Fish project underway on Carpenter Creek
Work is being done to improve fish passage in a creek that runs underneath a private gravel driveway just east of Mount Vernon’s Little Mountain Park. This is one of the latest fish passage improvement projects in Skagit County aimed at eliminating barriers for salmon. Here, an undersized culvert is being replaced with a bridge to restore Carpenter Creek’s natural flow. The work is expected to allow threatened coho salmon, threatened steelhead trout and cutthroat trout to make it upstream to spawn. Kimberly Cauvel reports. (Skagit Valley Herald)

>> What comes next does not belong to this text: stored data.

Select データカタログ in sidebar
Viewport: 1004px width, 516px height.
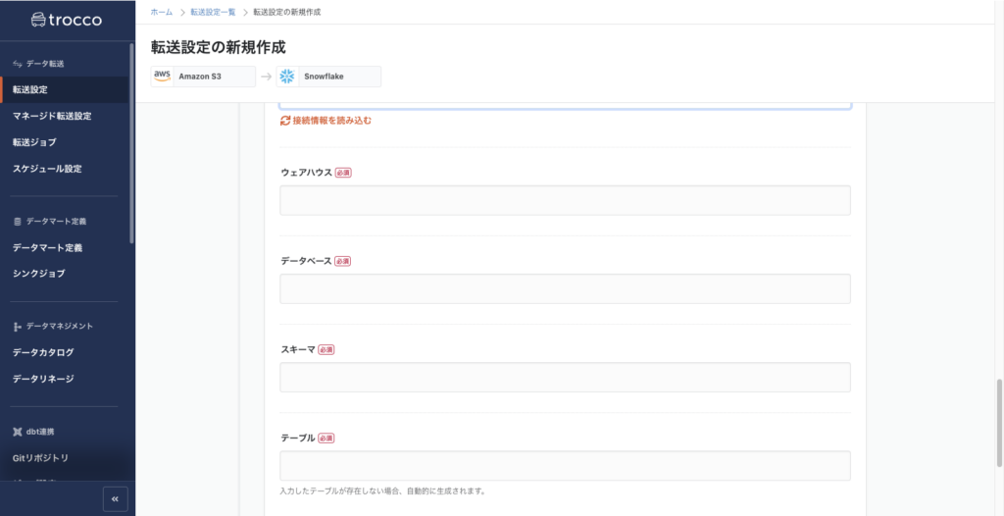(x=43, y=352)
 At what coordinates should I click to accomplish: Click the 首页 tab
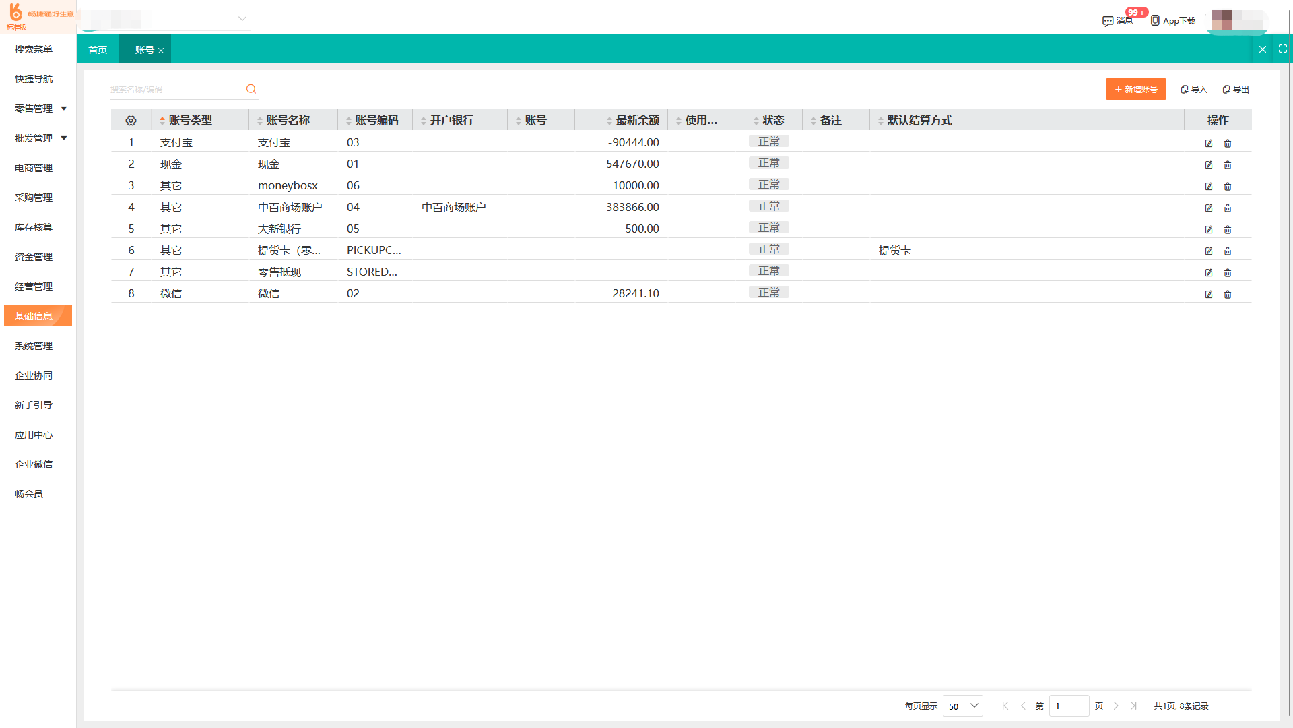pyautogui.click(x=98, y=49)
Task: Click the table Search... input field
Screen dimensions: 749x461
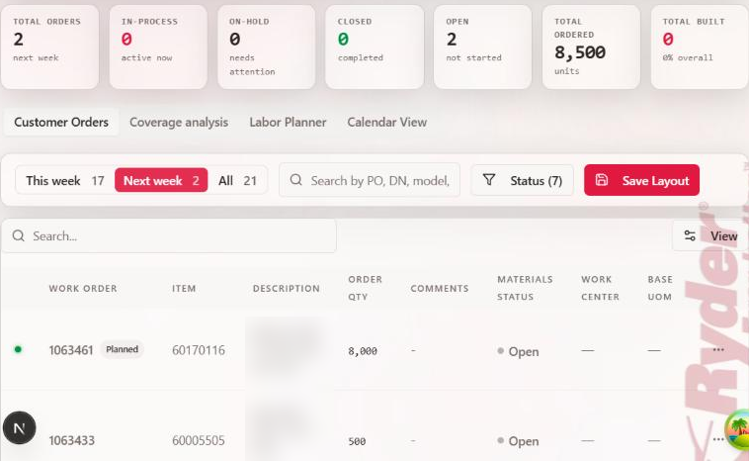Action: [169, 235]
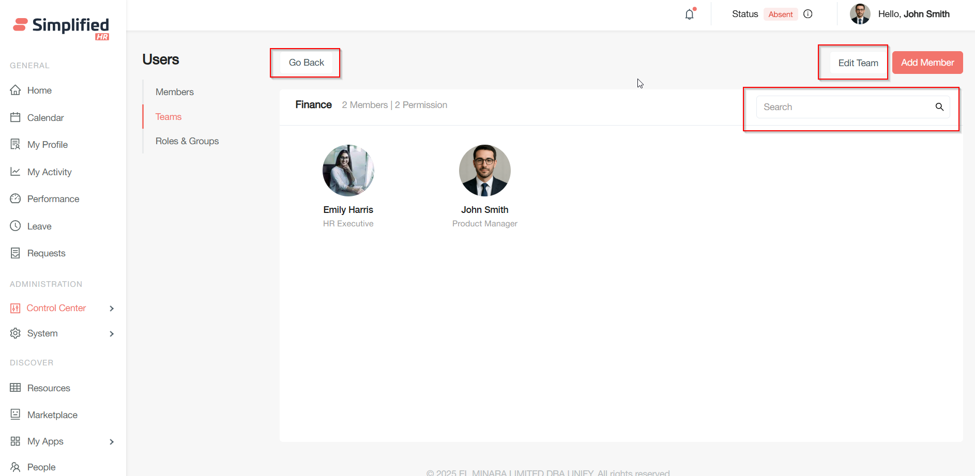Click the My Activity chart icon
This screenshot has height=476, width=975.
click(x=16, y=172)
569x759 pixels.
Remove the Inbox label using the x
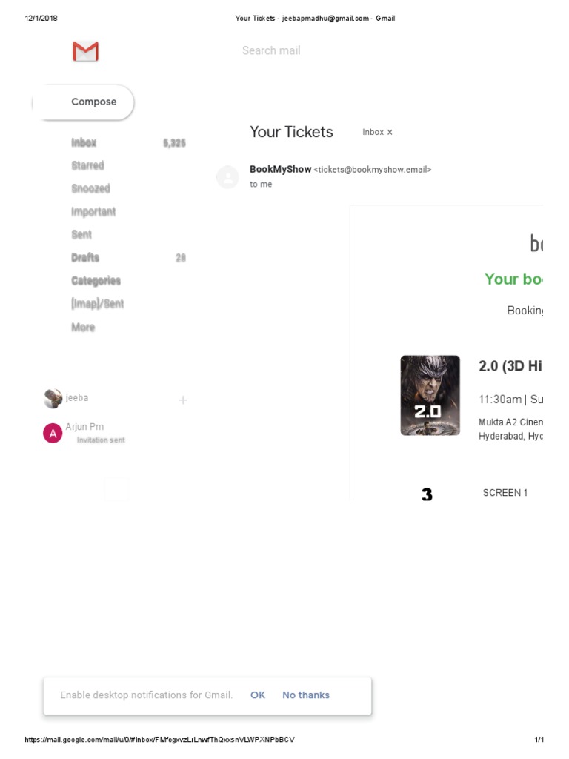[x=390, y=133]
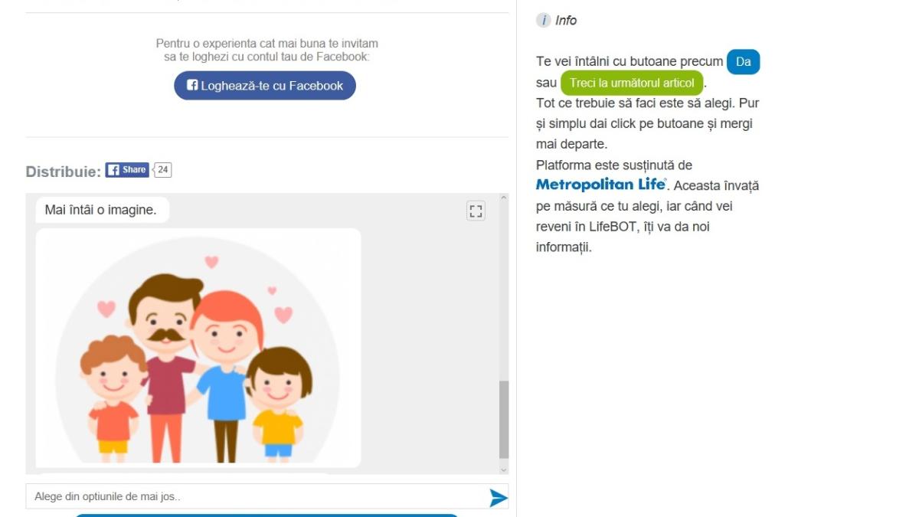Click the Facebook logo inside the login button
This screenshot has width=919, height=517.
point(192,86)
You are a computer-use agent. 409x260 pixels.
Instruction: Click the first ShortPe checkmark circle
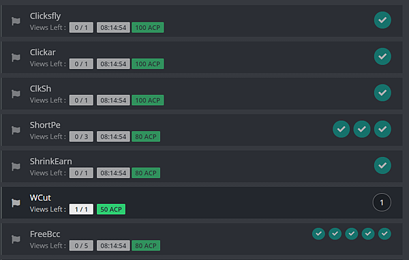point(342,129)

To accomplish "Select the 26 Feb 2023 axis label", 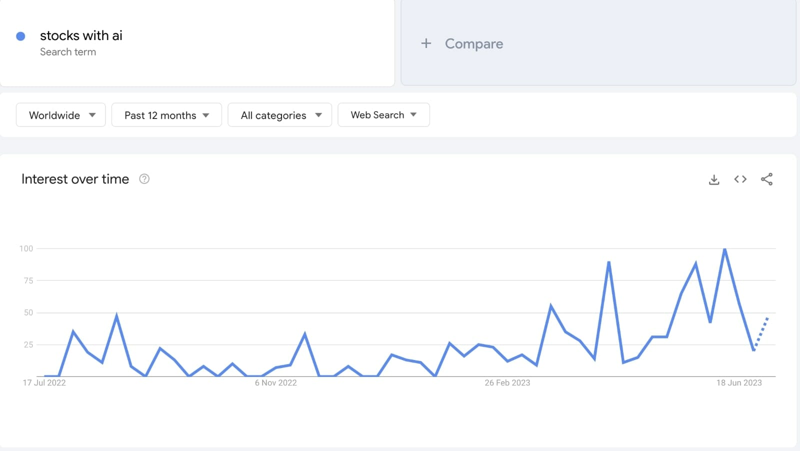I will coord(507,383).
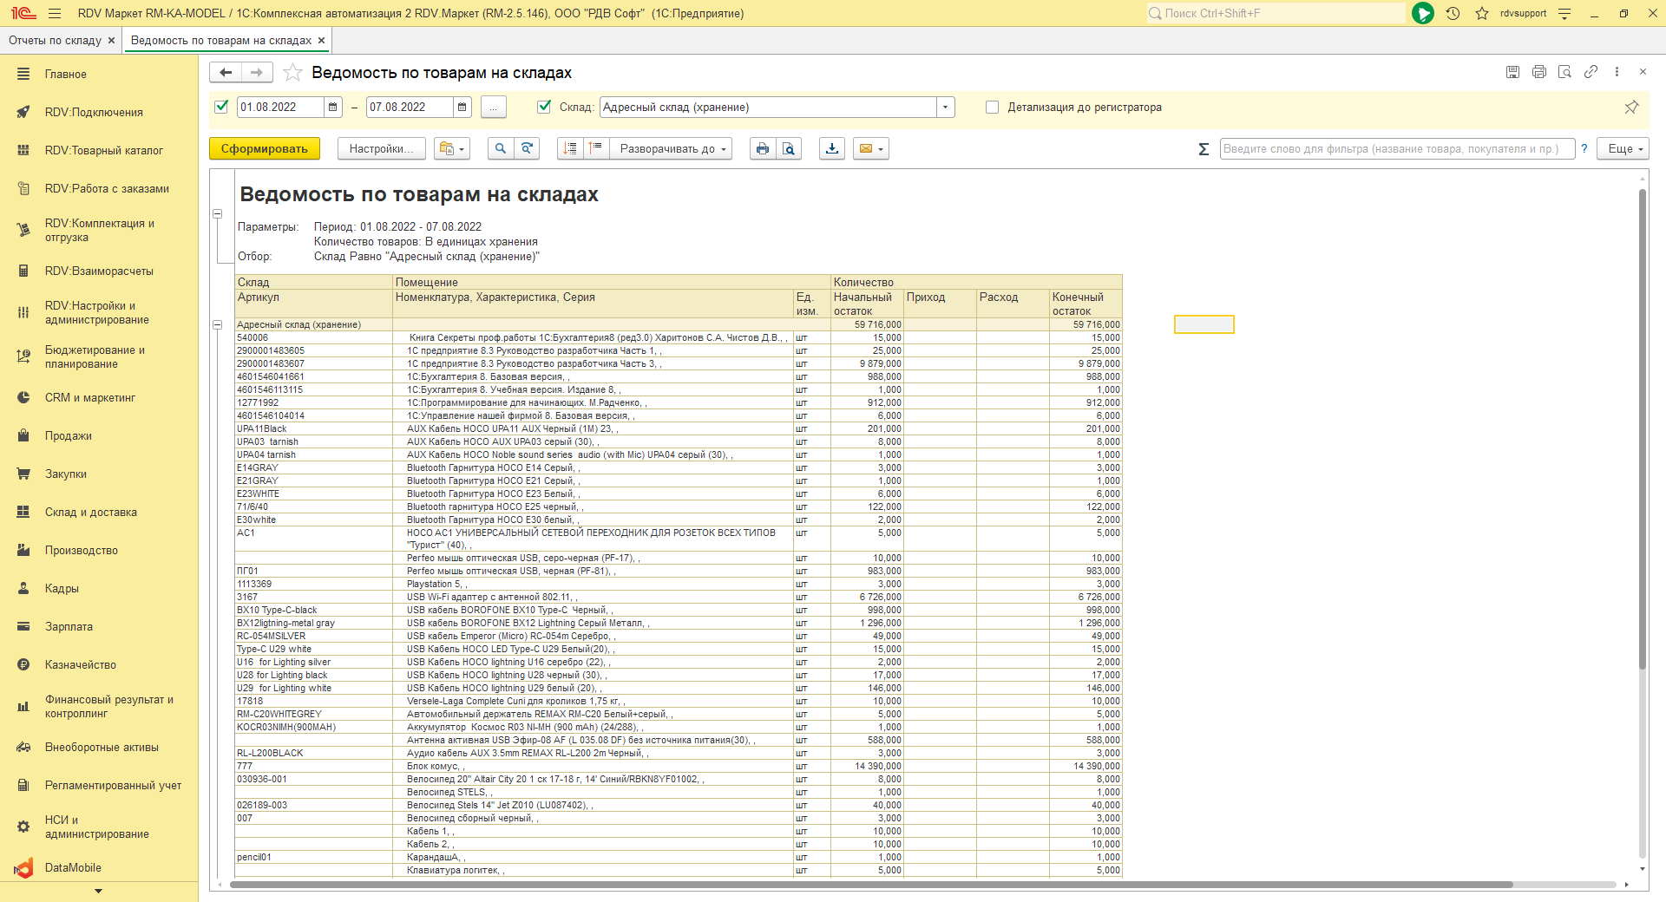Get link to report with chain icon

click(x=1591, y=72)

Climate change: Electrical industry's 'dirty secret' boosts warming
t's the most powerful greenhouse gas known to humanity, and emissions have risen rapidly in recent years, the BBC has learned. Sulphur hexafluoride, or SF6, is widely used in the electrical industry to prevent short circuits and accidents. But leaks of the little-known gas in the UK and the rest of the EU in 2017 were the equivalent of putting an extra 1.3 million cars on the road. Levels are rising as an unintended consequence of the green energy boom. Matt McGrath reports. (BBC) See: Overview of SF6 Emissions Sources and Reduction Options in Electric Power Systems The SF6 Emission Reduction Partnership for Electric Power Systems is an innovative voluntary program developed jointly by the EPA and the electric power industry to improve equipment reliability while reducing emissions of SF6, a potent greenhouse gas that remains in the atmosphere for thousands of years. (US EPA)

Short winters, wildfires, altered landscapes: 
.... In Washington state, outdoor recreation is a way of life, a high-profile industry, and a major economic contributor. According to data from the U.S. Department of Agriculture (USDA) and the Forest Service collected in a 2014 report, 1,038,229 people visited Mount Rainier in 2011 and spent more than $33 million within 100 kilometers of the park. “Access to national forests also provides significant economic benefit to the region,” states the report. “In the past decade, half of visitors live within 80 km, and average visitor spending is $13 billion per year in and near national forests nationwide.” This prominence and popularity make the industry’s vulnerabilities to climate change especially visible. Megan Burbank reports. (Seattle Times)

On Jonathan Franzen’s latest climate change piece in the New Yorker (and its pushback)
Carl Safina writes: "On September 8, the New Yorker published an article by Jonathan Franzen titled, “What if we stopped pretending?”  By September 11, various instant criticisms and rebuttals had been published including a Scientific American piece by Columbia University climate scientist Dr. Kate Marvel, titled, “Shut up, Franzen.” Basically, Franzen believes there is almost no chance that enough will be done to avert massive climate changes and consequent disruptions in coming decades. The critics find this defeatist, and they object. Thing is, I thought Franzen’s piece was the best thing I’ve ever read about climate change...."

Most American teens are frightened by climate change, poll finds, and about 1 in 4 are taking action
....A solid majority of American teenagers are convinced that humans are changing the Earth’s climate and believe that it will cause harm to them personally and to other members of their generation, according to a new Washington Post-Kaiser Family Foundation poll. Roughly 1 in 4 have participated in a walkout, attended a rally or written to a public official to express their views on global warming — remarkable levels of activism for a group that has not yet reached voting age. Sarah Kaplan and
Emily Guskin report. (Washington Post)

The Odyssey of Daniel Pauly
The world’s top fishery scientist is no ‘gloomie.’ But his life and career taught him we won’t save our stocks without a fight. Andrew Nikiforuk writes. (The Tree)


Now, your tug weather--

West Entrance U.S. Waters Strait Of Juan De Fuca-  303 AM PDT Mon Sep 16 2019   
TODAY
 SE wind to 10 kt. Wind waves 1 ft or less. W swell 6 ft  at 11 seconds. A slight chance of showers in the morning then a  chance of showers and isolated tstms in the afternoon. 
TONIGHT
 SE wind to 10 kt rising to 10 to 20 kt after midnight.  Wind waves 1 ft or less building to 1 to 3 ft after midnight. W  swell 5 ft at 11 seconds. A chance of showers in the evening then  rain after midnight.